Near the silver mines of Cerro Pasco, in the little Lake of Lauricocha, just below the limit of perpetual winter, rises the "King of Waters."[148] For the first five hundred miles it flows northerly, in a continuous series of cataracts and rapids, through a deep valley between the parallel Cordilleras of Peru. Upon reaching the frontier of Ecuador, it turns to the right, and runs easterly two thousand five hundred miles across the great equatorial plain of the continent.[149] No other river flows in the same latitude, and retains, therefore, the same climatic conditions for so great a distance. The breadth of the Amazon, also, is well proportioned to its extraordinary length. At Tabatinga, two thousand miles above its mouth, it is a mile and a half wide; at the entrance of the Madeira, it is three miles; below Santarem, it is ten; and if the Pará be considered a part of the great river, it fronts the Atlantic one hundred and eighty miles.
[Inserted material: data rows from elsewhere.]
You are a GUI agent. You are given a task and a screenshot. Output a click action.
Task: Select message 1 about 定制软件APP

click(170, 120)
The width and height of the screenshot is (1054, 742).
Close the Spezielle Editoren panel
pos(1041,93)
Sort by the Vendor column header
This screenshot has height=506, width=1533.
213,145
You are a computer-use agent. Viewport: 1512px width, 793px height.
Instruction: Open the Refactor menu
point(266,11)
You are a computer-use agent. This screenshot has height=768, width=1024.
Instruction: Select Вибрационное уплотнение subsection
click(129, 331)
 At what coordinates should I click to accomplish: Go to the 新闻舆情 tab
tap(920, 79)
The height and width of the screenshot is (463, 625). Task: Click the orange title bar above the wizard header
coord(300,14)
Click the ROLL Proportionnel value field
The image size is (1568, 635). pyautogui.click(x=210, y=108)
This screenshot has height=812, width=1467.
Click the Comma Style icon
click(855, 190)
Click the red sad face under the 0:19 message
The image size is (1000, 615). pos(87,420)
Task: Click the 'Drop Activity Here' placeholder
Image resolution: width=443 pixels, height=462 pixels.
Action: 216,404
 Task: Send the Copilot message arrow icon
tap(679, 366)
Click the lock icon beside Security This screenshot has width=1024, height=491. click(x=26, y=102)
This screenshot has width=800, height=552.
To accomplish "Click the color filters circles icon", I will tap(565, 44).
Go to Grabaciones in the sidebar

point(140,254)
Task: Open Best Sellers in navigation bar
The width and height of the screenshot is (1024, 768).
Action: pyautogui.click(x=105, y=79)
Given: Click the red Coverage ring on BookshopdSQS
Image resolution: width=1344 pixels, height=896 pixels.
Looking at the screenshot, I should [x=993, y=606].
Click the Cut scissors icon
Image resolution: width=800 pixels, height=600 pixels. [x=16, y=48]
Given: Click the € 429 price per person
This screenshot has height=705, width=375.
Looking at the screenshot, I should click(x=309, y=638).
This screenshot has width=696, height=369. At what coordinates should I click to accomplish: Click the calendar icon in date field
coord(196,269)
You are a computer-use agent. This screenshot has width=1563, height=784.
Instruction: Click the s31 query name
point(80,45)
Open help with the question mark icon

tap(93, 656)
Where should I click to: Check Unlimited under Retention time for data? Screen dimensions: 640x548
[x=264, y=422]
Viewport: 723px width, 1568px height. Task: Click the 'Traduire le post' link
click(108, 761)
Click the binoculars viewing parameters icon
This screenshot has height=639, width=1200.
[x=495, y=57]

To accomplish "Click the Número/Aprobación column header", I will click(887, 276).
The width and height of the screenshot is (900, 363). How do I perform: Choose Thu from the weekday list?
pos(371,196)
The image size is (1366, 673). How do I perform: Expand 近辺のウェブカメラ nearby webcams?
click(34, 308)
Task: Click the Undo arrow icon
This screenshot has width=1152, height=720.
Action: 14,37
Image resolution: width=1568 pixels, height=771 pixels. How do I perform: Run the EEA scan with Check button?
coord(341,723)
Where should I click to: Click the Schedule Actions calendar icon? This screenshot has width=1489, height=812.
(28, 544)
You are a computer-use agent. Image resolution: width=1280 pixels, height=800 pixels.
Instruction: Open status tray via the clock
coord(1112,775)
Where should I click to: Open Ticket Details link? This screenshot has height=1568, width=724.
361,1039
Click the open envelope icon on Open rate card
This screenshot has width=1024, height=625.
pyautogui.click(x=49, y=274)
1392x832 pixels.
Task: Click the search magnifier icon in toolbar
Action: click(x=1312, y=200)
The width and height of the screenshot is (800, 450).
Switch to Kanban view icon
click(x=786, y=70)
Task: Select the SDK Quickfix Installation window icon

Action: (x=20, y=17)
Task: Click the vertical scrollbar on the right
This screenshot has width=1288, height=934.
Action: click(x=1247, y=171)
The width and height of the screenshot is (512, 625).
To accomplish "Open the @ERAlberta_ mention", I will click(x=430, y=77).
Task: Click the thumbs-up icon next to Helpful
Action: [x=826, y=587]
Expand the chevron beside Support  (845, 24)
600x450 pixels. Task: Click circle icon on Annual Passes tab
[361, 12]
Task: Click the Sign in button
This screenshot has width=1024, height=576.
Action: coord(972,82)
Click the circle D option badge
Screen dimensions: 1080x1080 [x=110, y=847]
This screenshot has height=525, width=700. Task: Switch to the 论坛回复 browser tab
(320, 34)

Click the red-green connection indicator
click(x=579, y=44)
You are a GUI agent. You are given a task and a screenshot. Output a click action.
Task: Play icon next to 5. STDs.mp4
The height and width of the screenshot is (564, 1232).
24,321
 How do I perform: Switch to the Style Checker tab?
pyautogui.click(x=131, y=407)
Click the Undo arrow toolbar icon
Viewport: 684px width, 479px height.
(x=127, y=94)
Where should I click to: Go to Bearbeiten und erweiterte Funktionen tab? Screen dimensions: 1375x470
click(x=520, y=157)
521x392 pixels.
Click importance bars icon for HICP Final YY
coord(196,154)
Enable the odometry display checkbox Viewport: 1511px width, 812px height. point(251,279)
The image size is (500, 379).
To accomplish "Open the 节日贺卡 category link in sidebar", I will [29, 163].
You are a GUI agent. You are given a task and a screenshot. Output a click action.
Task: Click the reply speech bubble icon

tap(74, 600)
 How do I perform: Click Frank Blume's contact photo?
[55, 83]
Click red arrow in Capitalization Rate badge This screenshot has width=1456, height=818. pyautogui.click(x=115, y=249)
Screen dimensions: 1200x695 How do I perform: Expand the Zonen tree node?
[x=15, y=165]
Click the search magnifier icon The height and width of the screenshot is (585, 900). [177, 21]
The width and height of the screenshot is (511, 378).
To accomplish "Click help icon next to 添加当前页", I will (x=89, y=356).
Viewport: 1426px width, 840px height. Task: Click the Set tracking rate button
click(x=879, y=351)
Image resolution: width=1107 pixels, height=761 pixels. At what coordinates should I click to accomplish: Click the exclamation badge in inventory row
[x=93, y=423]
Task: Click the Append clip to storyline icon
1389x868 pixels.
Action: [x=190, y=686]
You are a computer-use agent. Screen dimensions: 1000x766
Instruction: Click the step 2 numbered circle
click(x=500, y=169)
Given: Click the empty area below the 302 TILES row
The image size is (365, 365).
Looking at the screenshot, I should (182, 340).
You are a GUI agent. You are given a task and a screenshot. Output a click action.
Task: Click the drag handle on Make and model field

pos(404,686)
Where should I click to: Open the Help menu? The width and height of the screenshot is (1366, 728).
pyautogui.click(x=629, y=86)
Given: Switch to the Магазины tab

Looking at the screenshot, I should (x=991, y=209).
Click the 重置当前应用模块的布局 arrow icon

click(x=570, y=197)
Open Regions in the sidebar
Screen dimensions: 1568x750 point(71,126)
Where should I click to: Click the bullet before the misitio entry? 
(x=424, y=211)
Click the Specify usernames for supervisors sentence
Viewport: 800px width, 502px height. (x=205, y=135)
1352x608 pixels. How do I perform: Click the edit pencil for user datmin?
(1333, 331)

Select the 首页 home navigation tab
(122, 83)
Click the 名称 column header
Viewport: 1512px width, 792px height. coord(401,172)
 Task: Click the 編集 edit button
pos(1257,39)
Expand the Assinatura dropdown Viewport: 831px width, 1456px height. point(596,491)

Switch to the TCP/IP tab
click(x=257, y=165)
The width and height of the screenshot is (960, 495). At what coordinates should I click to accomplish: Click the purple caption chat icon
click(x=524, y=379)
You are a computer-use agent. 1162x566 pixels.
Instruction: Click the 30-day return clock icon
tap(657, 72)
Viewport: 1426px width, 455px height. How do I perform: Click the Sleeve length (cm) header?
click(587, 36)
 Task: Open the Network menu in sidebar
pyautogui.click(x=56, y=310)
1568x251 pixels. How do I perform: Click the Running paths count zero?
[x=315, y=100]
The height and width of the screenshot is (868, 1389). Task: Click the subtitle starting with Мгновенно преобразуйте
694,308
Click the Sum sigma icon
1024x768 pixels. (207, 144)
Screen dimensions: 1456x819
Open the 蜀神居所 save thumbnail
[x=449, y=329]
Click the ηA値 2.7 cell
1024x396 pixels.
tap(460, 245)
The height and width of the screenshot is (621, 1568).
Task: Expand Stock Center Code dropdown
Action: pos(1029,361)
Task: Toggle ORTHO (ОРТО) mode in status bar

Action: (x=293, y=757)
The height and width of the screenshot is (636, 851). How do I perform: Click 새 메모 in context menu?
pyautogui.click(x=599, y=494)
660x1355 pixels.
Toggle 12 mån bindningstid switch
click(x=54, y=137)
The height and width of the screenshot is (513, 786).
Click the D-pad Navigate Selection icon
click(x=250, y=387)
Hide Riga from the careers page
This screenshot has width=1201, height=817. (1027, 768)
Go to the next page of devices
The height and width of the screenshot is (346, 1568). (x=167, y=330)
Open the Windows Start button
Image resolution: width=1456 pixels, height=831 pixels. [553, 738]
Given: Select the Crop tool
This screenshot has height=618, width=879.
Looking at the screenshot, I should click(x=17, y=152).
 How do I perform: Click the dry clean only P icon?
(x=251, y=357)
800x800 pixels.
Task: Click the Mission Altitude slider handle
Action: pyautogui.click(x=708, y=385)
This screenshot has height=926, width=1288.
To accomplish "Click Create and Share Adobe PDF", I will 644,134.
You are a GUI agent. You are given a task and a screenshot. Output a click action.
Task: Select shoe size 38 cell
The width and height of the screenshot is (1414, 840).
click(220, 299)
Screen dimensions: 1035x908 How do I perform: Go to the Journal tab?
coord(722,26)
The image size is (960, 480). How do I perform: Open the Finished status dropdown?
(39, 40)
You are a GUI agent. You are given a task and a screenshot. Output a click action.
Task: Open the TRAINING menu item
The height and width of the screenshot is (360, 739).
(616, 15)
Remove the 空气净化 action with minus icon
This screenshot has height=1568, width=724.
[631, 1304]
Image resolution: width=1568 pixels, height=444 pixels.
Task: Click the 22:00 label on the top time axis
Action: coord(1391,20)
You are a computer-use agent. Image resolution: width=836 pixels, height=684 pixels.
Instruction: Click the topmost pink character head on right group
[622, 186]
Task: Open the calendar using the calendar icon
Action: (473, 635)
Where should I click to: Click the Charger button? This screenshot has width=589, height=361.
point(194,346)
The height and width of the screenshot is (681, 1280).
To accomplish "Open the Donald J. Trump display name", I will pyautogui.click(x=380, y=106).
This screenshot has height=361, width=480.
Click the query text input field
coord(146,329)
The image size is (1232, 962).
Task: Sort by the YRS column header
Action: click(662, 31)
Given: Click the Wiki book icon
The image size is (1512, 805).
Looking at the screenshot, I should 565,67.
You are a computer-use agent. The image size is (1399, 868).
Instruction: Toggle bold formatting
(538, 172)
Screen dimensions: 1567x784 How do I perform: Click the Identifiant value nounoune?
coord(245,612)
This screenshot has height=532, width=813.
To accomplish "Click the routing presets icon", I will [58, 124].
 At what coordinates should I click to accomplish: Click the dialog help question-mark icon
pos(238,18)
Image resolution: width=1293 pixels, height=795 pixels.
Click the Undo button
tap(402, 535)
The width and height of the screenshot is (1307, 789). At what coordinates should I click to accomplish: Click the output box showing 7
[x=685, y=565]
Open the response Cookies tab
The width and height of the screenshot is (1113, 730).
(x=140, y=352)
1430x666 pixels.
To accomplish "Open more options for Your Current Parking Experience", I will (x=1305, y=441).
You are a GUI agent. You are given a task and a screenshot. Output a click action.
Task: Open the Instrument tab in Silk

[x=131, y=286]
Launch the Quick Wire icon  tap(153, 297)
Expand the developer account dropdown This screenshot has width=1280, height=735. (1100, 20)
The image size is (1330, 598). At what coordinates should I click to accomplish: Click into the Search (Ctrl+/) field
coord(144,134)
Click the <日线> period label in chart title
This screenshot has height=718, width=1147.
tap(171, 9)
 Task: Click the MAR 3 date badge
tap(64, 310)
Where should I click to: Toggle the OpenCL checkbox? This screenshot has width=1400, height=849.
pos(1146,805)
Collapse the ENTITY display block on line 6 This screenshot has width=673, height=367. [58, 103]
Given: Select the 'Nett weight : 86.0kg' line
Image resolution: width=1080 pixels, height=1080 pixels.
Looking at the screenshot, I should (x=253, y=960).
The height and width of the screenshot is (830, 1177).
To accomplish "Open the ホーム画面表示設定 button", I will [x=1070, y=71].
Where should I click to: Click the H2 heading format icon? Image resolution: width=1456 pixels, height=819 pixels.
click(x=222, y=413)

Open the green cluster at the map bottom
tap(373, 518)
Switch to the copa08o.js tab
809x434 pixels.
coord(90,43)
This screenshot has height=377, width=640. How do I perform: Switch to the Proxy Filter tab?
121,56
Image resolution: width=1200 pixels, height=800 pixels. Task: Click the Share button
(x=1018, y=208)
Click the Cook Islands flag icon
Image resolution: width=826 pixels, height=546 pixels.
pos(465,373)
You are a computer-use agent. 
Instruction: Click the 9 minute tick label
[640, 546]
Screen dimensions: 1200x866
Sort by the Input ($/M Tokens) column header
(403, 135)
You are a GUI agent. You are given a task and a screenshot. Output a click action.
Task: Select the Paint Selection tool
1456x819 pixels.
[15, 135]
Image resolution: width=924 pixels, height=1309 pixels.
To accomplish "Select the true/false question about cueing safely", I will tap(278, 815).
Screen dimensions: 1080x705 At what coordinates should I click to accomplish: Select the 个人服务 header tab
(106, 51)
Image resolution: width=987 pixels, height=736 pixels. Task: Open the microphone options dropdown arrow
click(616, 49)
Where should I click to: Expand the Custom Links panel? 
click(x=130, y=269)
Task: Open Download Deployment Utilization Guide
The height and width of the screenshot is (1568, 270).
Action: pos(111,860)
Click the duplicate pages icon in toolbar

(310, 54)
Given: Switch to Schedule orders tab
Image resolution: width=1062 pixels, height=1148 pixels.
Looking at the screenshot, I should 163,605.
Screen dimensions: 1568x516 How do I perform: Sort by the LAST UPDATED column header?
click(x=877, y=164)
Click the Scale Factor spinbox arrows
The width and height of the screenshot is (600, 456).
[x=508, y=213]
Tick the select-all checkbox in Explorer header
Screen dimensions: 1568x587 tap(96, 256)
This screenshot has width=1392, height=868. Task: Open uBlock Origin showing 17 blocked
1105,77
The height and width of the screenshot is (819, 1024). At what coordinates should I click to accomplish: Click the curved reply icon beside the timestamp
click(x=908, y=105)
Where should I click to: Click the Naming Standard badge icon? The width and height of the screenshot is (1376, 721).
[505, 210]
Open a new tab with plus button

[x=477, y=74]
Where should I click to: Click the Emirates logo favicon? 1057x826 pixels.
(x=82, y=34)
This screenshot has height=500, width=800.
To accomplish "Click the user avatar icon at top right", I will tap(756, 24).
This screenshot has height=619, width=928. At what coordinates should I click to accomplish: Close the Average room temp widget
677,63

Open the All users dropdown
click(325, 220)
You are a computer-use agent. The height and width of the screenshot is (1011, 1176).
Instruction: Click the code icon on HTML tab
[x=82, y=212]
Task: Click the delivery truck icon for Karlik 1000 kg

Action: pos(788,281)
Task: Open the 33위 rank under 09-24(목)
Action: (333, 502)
Brazilians proudly call it the Mediterranean of the New World. Its vast expanse, presenting below Teffé magnificent reaches, with blank horizons, and forming a barrier between different species of animals; its system of back channels, joining the tributaries, and linking a series of lagunes too many ever to be named; its network of navigable waters stretching over one third of the continent; its oceanic fauna—porpoises and manatis, gulls and frigate-birds—remind the traveler of a great inland sea, with endless ramifications, rather than a river. The side-channels through the forest, called by the Indians igarapés, or canoe-paths, are one of the characteristic features of the Amazon.[150] They often run to a great distance parallel to the great river, and intersecting the tributaries, so that one can go from Santarem a thousand miles up the Amazon without once entering it. These natural highways will be of immense advantage for inter-communication.